[英]Remove multiple keys and values with its nested dictionary then arrange keys in this “0”,“1”,“2”,“3” order like it was before in Python
[英]How to remove key and all its values in a nested dictionary then change and arrange keys in this "0","1","2","3" order like it was before in Python
我希望你們都做得很好。 我在從 json 文件中刪除字典時遇到問題:
我有一個 users.json 有這樣的數據:
{
"0": {
"course": "fjjc",
"password": "fhjf",
"username": "1800101253"
},
"1": {
"course": "fjjc",
"password": "fhjf",
"username": "1800101254"
},
"2": {
"course": "fjjc",
"password": "fhjf",
"username": "1800101257"
},
"3": {
"course": "fjjc",
"password": "fhjf",
"username": "1800101258"
},
"Total": 4
}
我正在嘗試刪除任何具有所有嵌套數據的鍵,例如“0”鍵,然后按順序排列 json 文件,其中的鍵將按“0”、“1”、“2”、“3”的順序排列他們的嵌套字典。 所以如果去掉“0”鍵,output應該是這樣的:
{
"0": {
"course": "fjjc",
"password": "fhjf",
"username": "1800101254"
},
"1": {
"course": "fjjc",
"password": "fhjf",
"username": "1800101257"
},
"2": {
"course": "fjjc",
"password": "fhjf",
"username": "1800101258"
},
"Total": 3
}
檢查“1”鍵數據是否變為“0”並且所有數據都相似。 我很清楚鍵值不會改變,但我確實相信這個問題有解決方案。 所以請幫幫我:)
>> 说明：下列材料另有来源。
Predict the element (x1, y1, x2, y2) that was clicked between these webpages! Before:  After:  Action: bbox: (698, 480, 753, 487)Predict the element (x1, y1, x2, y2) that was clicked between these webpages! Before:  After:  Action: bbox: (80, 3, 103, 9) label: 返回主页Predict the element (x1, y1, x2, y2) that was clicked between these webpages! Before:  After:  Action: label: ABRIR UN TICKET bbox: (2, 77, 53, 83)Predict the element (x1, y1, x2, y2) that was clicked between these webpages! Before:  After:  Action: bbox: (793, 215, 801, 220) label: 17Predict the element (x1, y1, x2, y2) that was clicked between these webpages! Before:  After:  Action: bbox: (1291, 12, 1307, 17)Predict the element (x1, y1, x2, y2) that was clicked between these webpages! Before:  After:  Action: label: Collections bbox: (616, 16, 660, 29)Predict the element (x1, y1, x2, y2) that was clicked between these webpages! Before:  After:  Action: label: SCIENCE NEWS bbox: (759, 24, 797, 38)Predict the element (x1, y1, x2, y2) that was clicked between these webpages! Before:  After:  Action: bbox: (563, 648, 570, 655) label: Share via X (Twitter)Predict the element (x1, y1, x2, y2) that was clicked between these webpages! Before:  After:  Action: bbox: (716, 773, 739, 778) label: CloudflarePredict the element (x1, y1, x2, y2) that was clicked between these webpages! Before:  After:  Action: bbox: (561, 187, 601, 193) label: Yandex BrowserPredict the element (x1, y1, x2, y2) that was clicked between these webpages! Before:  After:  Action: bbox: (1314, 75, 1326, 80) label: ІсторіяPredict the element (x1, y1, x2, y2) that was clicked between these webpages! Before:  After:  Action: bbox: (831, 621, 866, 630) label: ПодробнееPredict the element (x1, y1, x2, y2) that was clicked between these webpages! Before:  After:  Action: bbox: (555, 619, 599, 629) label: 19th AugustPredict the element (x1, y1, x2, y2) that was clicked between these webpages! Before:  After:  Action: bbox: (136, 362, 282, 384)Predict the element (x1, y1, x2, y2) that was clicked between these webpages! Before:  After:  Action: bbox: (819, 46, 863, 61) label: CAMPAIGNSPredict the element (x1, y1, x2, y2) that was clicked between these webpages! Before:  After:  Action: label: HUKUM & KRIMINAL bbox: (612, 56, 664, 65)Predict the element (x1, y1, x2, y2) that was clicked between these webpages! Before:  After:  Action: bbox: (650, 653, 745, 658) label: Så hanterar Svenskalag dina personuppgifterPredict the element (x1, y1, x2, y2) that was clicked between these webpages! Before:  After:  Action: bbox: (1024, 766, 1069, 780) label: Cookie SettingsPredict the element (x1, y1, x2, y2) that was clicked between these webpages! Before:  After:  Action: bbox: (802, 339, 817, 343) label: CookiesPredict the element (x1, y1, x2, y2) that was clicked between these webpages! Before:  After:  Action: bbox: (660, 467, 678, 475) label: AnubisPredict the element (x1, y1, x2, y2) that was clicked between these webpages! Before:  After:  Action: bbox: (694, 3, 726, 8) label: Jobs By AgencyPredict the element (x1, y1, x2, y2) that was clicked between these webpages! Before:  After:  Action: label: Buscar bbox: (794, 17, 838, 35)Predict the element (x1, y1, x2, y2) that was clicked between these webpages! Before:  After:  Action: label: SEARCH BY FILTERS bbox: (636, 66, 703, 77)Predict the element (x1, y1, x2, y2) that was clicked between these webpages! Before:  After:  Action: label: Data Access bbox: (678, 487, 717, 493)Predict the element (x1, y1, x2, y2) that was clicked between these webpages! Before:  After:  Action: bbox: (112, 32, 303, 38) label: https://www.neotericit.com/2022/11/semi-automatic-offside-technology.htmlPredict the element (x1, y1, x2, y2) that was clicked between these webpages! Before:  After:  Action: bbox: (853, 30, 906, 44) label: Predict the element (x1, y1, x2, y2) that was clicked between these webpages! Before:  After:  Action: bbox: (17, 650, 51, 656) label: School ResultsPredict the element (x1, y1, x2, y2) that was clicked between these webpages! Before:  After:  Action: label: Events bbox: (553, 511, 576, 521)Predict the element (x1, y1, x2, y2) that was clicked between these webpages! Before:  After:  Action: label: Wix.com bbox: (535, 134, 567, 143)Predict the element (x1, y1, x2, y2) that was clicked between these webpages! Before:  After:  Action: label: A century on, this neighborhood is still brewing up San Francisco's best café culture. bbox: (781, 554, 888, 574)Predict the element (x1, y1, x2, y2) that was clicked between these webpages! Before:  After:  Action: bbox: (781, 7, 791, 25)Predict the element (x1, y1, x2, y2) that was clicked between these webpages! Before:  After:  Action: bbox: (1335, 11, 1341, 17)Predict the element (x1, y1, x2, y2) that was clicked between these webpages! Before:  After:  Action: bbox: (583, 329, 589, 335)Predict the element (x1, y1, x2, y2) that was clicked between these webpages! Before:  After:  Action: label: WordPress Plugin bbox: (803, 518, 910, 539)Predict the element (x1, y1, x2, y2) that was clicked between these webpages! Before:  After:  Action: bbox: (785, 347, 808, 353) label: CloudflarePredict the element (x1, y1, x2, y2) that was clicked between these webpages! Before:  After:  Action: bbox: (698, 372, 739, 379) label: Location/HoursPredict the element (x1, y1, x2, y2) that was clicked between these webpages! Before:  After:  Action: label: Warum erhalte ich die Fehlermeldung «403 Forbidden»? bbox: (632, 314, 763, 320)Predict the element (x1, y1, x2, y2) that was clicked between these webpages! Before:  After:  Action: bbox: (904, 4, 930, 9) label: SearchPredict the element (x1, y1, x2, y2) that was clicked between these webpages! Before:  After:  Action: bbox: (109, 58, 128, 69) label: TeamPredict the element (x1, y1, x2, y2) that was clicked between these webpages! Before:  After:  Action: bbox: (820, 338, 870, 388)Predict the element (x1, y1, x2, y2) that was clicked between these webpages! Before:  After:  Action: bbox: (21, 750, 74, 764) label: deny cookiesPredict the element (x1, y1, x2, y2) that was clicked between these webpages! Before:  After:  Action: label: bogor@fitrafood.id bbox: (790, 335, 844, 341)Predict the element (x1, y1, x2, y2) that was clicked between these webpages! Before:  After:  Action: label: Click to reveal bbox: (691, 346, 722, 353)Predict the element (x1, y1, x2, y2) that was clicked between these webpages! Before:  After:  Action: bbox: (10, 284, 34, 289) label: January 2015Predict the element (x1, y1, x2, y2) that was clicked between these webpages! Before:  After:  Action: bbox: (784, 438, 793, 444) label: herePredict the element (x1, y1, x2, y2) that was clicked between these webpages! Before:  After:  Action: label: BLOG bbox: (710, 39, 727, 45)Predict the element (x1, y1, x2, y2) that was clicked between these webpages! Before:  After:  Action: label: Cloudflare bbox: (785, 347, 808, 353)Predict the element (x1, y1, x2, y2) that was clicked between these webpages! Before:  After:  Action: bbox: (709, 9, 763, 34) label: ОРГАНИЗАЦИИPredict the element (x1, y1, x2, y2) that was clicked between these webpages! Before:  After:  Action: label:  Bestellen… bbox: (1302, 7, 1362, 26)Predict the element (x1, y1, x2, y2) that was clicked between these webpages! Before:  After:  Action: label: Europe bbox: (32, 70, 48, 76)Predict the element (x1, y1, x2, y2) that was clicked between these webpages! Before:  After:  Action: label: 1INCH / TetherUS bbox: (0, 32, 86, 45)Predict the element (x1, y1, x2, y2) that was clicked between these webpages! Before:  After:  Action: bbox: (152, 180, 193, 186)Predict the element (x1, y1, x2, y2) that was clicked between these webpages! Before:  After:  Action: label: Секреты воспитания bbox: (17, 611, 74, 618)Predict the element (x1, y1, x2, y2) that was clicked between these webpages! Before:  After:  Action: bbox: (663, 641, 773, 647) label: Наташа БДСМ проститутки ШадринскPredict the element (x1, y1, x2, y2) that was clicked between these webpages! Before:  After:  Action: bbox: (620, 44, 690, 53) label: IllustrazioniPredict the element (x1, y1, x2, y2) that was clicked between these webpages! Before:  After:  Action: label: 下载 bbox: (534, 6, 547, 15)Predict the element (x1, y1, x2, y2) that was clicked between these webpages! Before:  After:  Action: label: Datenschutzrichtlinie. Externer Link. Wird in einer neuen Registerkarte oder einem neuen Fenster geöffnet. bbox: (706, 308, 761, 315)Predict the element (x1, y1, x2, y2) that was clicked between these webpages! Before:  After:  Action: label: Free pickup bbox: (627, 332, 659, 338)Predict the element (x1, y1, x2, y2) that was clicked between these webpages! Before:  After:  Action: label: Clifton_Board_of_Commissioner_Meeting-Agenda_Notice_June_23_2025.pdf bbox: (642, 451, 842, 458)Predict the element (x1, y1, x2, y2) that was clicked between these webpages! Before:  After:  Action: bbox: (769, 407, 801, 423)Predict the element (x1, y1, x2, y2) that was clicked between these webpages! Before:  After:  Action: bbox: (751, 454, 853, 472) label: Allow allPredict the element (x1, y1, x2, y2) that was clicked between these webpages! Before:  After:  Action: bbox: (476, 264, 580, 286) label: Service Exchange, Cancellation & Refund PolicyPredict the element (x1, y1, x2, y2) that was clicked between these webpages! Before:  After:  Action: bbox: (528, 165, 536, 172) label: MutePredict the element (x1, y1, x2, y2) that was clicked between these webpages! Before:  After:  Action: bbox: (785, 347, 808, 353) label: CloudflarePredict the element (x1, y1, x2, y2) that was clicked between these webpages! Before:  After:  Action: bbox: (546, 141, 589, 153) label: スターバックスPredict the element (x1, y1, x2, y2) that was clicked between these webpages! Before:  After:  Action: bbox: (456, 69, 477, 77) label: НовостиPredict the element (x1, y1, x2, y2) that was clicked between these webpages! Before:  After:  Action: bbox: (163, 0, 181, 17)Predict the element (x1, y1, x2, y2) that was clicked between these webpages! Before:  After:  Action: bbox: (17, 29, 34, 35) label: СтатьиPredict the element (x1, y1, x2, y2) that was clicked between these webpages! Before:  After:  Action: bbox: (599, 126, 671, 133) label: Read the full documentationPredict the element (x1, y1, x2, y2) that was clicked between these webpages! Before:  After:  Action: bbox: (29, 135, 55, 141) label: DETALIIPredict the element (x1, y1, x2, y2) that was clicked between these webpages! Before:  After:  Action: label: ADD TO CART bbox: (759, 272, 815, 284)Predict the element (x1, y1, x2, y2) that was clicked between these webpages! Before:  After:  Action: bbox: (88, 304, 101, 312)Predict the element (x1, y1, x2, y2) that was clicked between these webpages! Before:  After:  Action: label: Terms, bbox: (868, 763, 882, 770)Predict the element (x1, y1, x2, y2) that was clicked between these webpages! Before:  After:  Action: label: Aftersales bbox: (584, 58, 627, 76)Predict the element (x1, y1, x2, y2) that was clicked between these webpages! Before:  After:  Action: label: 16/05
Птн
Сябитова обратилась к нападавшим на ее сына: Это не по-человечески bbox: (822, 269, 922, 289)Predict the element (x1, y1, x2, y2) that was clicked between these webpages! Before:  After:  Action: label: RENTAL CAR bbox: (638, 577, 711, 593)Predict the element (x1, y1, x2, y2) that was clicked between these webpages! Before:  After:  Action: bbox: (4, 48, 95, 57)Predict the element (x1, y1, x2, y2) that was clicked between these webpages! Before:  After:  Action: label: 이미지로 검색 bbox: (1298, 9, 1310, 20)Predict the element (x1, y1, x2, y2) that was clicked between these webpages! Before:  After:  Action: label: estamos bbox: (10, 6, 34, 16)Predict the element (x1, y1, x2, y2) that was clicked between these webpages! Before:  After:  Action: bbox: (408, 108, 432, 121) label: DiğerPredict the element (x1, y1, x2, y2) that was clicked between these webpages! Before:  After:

我能夠用它的嵌套字典刪除“0”鍵,但從來沒有能夠像以前那樣用排序順序的鍵實現 json。
我的測試代碼:
with open("users.json") as jsonFile3: #Reading users details into users.json
users = json.load(jsonFile3)
total = users["Total"]
for i in range(total):
if users[f"{i}"]["username"] == f"{username}":
del users[f"{i}"]
pos=i
removed = True
if removed == True:
for i in range(pos,total):
if f"{i}" in users:
if i==0:
continue
else:
users[f"{key-1}"] = users.pop(f"{key}")
users["Total"] = total-1
with open("users.json",'w') as jsonFile4:
json.dump(users,jsonFile4, indent=4, sort_keys=True)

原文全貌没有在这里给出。